20. Certain restrictions follow from the Court's status as an inter-American juridical institution. This status does not, however, necessarily limit its advisory jurisdiction to international instruments adopted within the inter-American system, if only because various OAS organs are often called upon to apply treaties which have an extra-regional application.

21. It is implicit in the first group of limitations that the Court can exercise neither its contentious nor advisory jurisdiction to establish the scope of international agreements, whatever be their character, concluded by non-Member States of the inter-American system, or to interpret legal provisions governing the structure or operation of international organs or institutions not belonging to that system.
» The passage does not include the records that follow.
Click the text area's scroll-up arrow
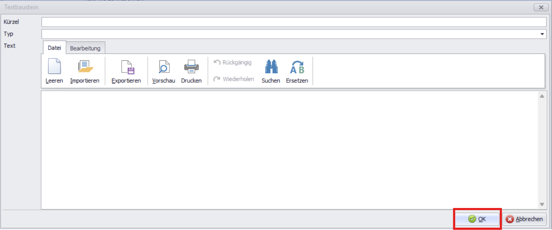pos(542,96)
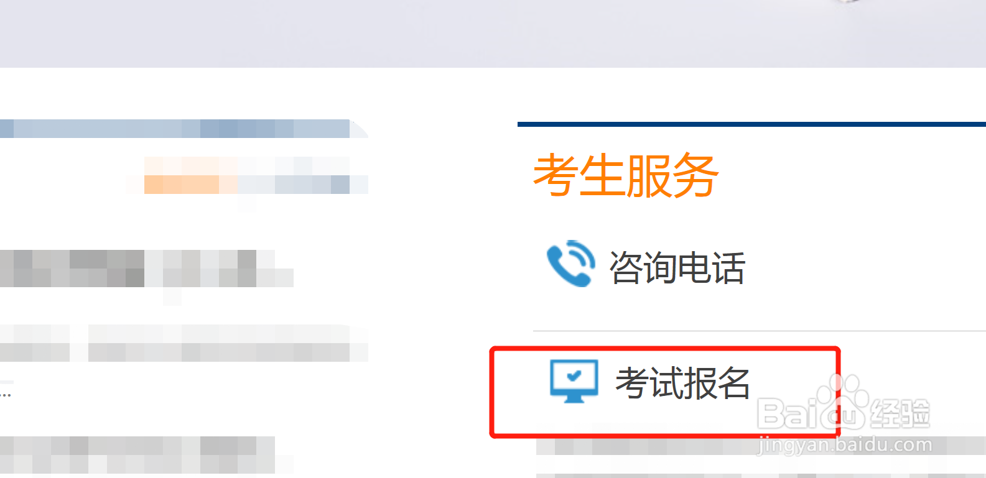Screen dimensions: 986x478
Task: Click the blue phone handset icon
Action: (570, 263)
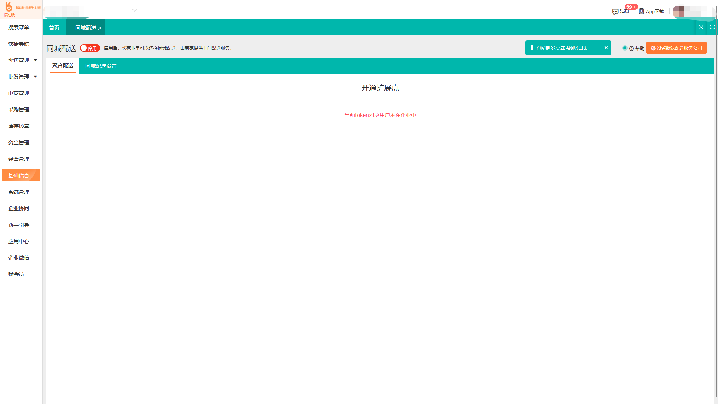This screenshot has height=404, width=718.
Task: Click the 同城配送设置 tab
Action: coord(101,65)
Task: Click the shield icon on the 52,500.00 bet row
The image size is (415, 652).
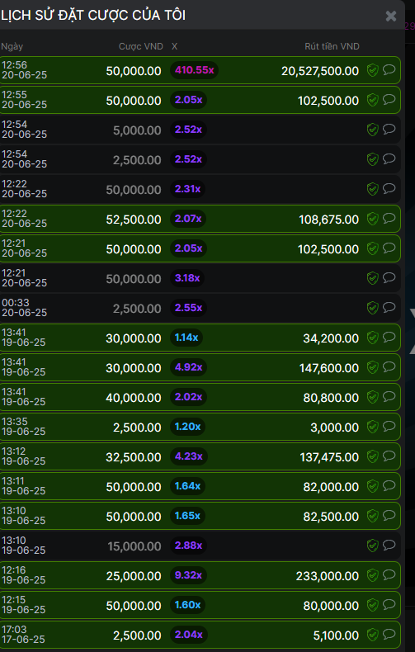Action: [373, 219]
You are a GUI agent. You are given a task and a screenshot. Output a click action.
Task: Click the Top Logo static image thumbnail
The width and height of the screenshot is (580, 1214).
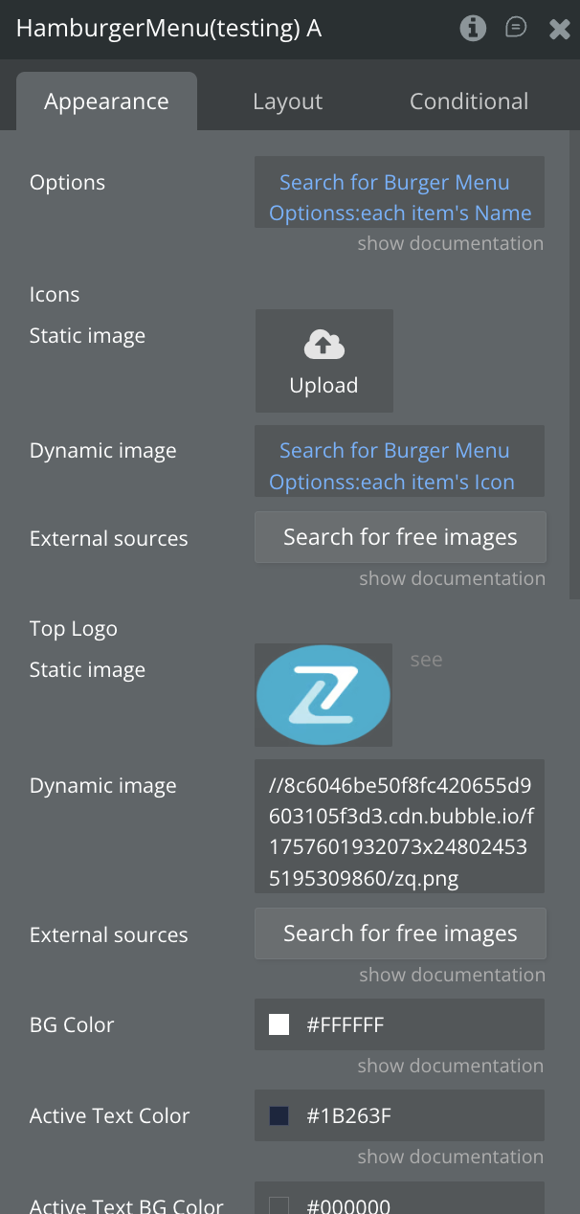pos(323,695)
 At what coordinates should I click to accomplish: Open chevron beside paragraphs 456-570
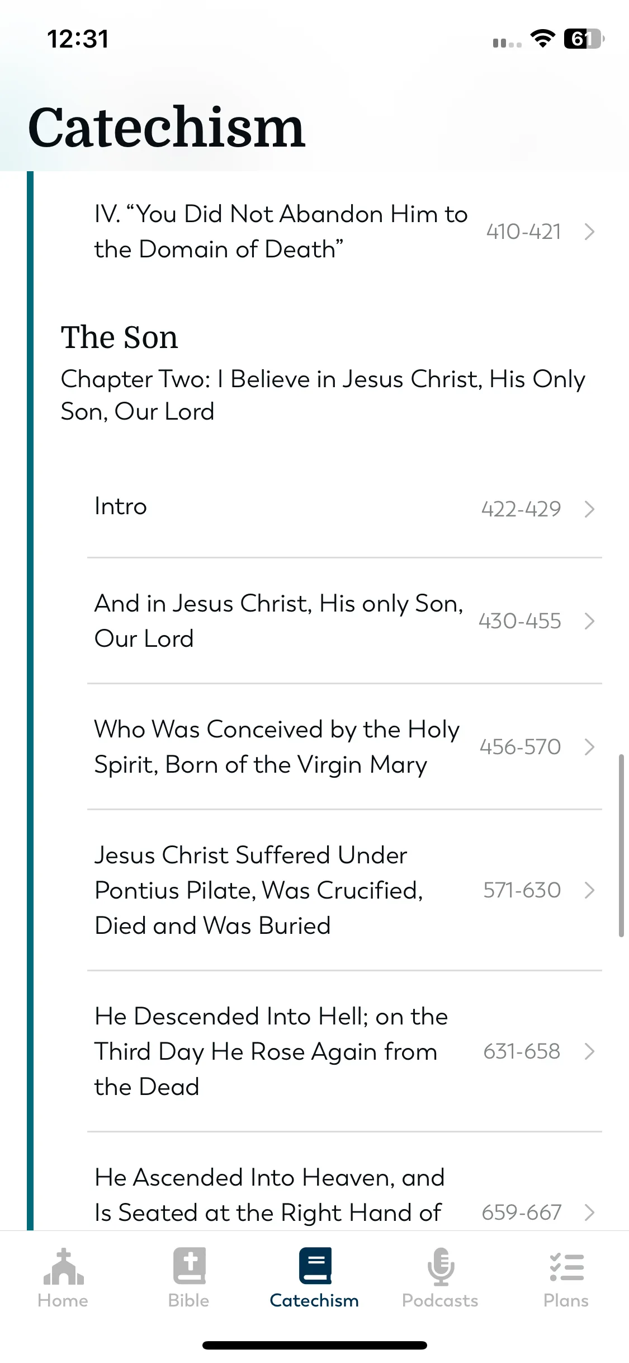[589, 747]
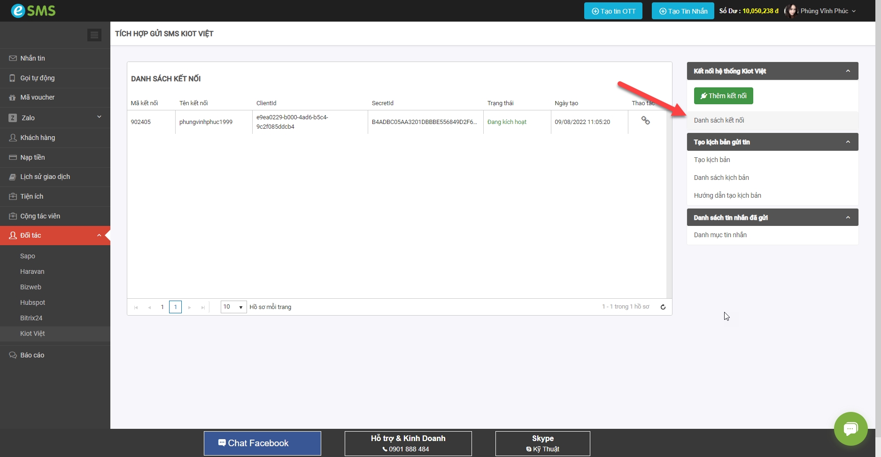The height and width of the screenshot is (457, 881).
Task: Open Phùng Vĩnh Phúc account dropdown
Action: click(x=828, y=11)
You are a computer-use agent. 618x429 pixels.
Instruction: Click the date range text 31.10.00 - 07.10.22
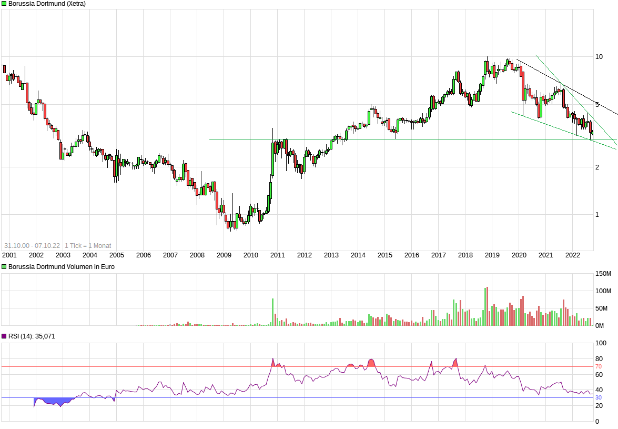(x=32, y=246)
On the other hand, the Court has the power to interpret any treaty as long as it is directly related to the protection of human rights in a Member State of the inter-American system.

22. Other limitations derive from the general function of the Court within the system established by the Convention and, particularly, from the purpose that the advisory jurisdiction is designed to perform. The Court is, first and foremost, an autonomous judicial institution with jurisdiction both to decide any contentious case concerning the interpretation and application of the Convention as well as to ensure to the victim of a violation of the rights or freedoms guaranteed by the Convention the protection of those rights. ( Convention, Arts. 62 and 63 and Statute of the Court, Art. 1. ) Because of the binding character of its decisions in contentious cases ( Convention, Art. 68 ), the Court also is the Convention organ having the broadest enforcement powers designed to ensure the effective application of the Convention.

23. The line which divides the advisory jurisdiction from the contentious jurisdiction of international tribunals has often been the subject of heated debate. On the international law plane, States have voiced reservations and at times even opposition to the exercise of the advisory jurisdiction in certain specific cases on the ground that it served as a method for evading the application of the principle requiring the consent of all States Parties to a legal dispute before judicial proceedings to adjudicate it may be instituted. In the most recent instances in which those objections were raised to advisory opinions that were requested under the Charter of the United Nations, the International Court of Justice decided, for a variety of reasons, to render the opinions notwithstanding the above-mentioned objections. ( See Interpretation of Peace Treaties, 1950 I.C.J. 65; South-West Africa, International Status of, 1950 I.C.J. 128; Certain Expenses of the United Nations, 1962 I.C.J. 151; Legal Consequences for States of the Continued Presence of South Africa in Namibia ( South West Africa ) notwithstanding Security Council Resolution 276 ( 1970 ), 1971 I.C.J. 16. )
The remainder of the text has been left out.